Still, whether 50 has ridden the White Horse or not, his lyrics in "Love Thing" equate a love relationship between a man and a woman to drug addiction. It's very convincing, very chilling, and it elevates his raps to another level of awareness.


When we first met, I thought you never doubt me
Now you tryin' to leave me, you never live without me
Girl I'm missing you, come and see me soon
Tie your arm up, put that lighter under that spoon

[Chorus: repeat 2X]
We got a love thing
Girl you tried to leave me but you need me
Can you see you're addicted to me?
We got a love thing
I can take ya higher girl
Fuckin' with me, you can be all you can be



How many women out there have been with a guy who was like that? How many men have been through that with a woman?

I raise my hand. Right now I'm withdrawing from Eve, and it occurred to me, as I listened to "A Baltimore Love Thing" last night, that she is my drug, my heroin. I was clean for a while, not even thinking about her. Then I fell off the wagon, and binged for a few months... and now I'm back on my own, fiending, waiting for a fix, anxious to get back to where I was with her...

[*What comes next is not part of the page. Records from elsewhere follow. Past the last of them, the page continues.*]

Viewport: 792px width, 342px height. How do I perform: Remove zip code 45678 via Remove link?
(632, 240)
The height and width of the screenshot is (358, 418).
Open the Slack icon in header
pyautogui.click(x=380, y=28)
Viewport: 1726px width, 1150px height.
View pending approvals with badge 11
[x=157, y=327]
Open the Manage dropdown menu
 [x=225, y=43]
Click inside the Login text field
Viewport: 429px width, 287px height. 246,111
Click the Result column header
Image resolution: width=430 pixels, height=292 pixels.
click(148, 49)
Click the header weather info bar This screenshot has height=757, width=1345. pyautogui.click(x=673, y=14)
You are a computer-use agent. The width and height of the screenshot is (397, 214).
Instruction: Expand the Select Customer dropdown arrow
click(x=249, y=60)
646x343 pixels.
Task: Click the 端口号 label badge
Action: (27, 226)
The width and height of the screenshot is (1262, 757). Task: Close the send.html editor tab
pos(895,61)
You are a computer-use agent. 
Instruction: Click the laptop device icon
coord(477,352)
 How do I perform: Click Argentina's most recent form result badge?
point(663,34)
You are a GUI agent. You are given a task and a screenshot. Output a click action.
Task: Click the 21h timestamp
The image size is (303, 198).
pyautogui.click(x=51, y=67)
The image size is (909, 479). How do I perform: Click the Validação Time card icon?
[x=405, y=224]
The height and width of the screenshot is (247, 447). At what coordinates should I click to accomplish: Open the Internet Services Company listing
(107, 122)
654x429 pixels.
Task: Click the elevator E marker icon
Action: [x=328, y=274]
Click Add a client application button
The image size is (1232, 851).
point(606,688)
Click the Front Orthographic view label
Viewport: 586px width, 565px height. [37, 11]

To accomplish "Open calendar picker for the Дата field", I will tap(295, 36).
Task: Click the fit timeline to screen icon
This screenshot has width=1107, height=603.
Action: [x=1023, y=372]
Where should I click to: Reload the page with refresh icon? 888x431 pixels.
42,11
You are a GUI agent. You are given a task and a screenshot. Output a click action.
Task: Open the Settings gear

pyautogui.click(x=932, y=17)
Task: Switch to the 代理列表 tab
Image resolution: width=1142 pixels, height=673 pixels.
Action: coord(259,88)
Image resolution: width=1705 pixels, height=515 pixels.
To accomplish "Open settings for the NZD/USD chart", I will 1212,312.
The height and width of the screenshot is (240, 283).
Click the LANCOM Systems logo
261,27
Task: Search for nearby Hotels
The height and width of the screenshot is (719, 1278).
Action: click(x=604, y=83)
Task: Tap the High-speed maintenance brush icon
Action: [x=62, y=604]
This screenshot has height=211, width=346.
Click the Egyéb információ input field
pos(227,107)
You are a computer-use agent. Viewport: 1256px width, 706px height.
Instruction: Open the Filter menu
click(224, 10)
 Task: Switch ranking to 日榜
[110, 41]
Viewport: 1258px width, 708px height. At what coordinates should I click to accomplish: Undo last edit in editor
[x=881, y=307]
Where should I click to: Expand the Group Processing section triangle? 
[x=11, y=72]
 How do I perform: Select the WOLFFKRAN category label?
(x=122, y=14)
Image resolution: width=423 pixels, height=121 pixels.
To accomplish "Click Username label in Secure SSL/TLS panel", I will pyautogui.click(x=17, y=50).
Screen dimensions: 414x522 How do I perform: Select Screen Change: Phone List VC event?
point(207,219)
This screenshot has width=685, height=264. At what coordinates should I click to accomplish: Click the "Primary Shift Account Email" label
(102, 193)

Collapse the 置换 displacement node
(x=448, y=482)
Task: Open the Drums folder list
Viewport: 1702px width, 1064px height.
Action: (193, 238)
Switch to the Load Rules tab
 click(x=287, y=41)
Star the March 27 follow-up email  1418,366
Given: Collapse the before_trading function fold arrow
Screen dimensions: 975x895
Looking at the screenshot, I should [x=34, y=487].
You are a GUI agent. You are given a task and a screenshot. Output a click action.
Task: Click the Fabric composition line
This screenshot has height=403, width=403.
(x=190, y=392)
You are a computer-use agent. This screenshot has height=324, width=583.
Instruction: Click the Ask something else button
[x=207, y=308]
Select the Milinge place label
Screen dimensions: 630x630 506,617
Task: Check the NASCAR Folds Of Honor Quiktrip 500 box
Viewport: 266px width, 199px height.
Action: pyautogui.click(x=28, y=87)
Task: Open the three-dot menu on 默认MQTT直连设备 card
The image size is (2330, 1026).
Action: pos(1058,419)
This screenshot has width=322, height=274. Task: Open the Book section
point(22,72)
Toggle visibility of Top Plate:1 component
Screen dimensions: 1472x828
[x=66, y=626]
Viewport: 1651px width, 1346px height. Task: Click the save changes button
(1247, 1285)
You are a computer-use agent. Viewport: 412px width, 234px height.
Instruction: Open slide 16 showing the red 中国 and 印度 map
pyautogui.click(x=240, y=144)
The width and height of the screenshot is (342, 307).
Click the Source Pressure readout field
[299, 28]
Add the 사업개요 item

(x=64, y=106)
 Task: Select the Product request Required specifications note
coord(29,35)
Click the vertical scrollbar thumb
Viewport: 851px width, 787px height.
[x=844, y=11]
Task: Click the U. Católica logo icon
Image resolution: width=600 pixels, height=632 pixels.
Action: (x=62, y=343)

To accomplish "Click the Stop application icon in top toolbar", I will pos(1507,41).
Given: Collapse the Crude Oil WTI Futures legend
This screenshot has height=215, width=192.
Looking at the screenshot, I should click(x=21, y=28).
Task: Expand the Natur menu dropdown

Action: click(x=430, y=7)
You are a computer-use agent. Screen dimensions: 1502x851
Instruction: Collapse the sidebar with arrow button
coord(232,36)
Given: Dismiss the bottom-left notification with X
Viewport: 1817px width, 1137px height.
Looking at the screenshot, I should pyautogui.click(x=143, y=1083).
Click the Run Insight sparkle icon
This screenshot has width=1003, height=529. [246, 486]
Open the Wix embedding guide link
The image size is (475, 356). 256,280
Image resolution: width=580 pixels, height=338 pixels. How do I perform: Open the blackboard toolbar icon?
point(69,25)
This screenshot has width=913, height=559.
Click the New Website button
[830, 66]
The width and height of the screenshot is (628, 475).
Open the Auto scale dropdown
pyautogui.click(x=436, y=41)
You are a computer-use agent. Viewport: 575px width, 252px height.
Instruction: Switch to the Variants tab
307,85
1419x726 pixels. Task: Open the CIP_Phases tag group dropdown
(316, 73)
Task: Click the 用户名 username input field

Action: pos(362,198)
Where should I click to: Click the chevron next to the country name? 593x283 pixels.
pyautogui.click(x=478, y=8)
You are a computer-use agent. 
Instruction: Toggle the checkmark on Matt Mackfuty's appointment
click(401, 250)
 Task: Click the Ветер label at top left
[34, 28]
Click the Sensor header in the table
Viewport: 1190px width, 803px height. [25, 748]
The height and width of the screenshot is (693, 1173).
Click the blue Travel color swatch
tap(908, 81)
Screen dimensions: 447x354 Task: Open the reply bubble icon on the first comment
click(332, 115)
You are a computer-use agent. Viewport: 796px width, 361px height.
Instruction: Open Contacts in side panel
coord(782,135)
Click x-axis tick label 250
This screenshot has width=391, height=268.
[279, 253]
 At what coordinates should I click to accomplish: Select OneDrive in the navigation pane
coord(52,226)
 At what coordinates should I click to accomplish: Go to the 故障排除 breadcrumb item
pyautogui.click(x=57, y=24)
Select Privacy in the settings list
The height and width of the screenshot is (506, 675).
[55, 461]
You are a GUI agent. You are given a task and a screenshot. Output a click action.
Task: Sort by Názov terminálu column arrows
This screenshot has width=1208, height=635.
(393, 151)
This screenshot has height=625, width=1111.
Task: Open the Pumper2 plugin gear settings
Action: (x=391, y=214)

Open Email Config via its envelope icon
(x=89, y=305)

After that first night she fall in love, then chase the feelin
I hung out with Marvin when he wrote Sexual Healing
Kurt Cobain, we were good friends, Ozzy Osbourne too
I be with rock stars, see you lucky I'm fuckin' with you
I chilled with Frankie Lymon and Jimi Hendrix crew
See this is new to you, but to me this aint new
I live the lavish life
Listen if the mood is right
Me you and ya sister can do the do tonight
I never steer you wrong, if you hyper I make you calm
I'll be your incentive and your reason to make you move on
Let's make a date, promise you'll come to see me
Even if it means you have to sell ya mama's TV
I love you, love me back
No one said lovin' me be easy



Love is a drug; that is to say, it causes a chemical reaction whose source is the brain... therefore, it is a natural drug, like adrenaline... but it's still a drug, and when we fall in love, we are merely reacting to a combination of chemicals in our brains.

Our hearts have nothing to do with the love high-- it's just a blood pump, and our brain is the nerve center that regulates that pump. Our hearts are empty symbols to express our emotions, but really-- we are all chemical drug addicts.

If there is someone in your life who makes you feel bad when you are not around them, someone whom you feel you need to depend upon, as a crutch maybe... then you are addicted to them, and you need to go cold turkey.

It's easier said than done. I keep trying to get her out of my mind but I end up calling her, leaving stupid voice mails that sound like I'm trying to pretend like I don't want her so badly. Does she care? I don't know-- I think she has her own drug issues to deal with... real drug issues, not metaphorical ones.

I think I am more addicted to women than anything else. I can leave a joint alone and not feel edgy, but whenever I start getting some, it's hard as a motherfucker on me when she leaves me... and believe me, they always leave me.

And if they still want me in their life, they don't want to give me the ultimate love fix-- sex. Sex is to love as crack is to cocaine-- it's a harder, more intense version of its source. Sex is purely chemical, and it's no wonder that there are so many people online, looking for quick sex fixes because it makes them feel good.

I'm not saying I'm a sex addict. I'm just saying that, when a man gets it regularly and then it gets taken away, he goes through a panic, and he finds himself willing to do almost anything to get it again.

I'm in that rough spot, where I think I'll fuck anything that moves. But I've been here before, and I know I just need to tough it out, weather the storm. When Jeanie and I broke up in 2000, I kept my notebook next to me to remind me of how badly she treated me, just so I wouldn't be tempted to go back and beg her to fuck me.

Maybe I need to start re-reading my blog entries from the end of last year, to remind me of how far I strayed from my goal of achieving closure with Eve.

Thanks, 50, for making that song. It got me thinking about my desires, and it shed some light on something I've been pondering for a long time.

That's what a good rap track can do, if you let it.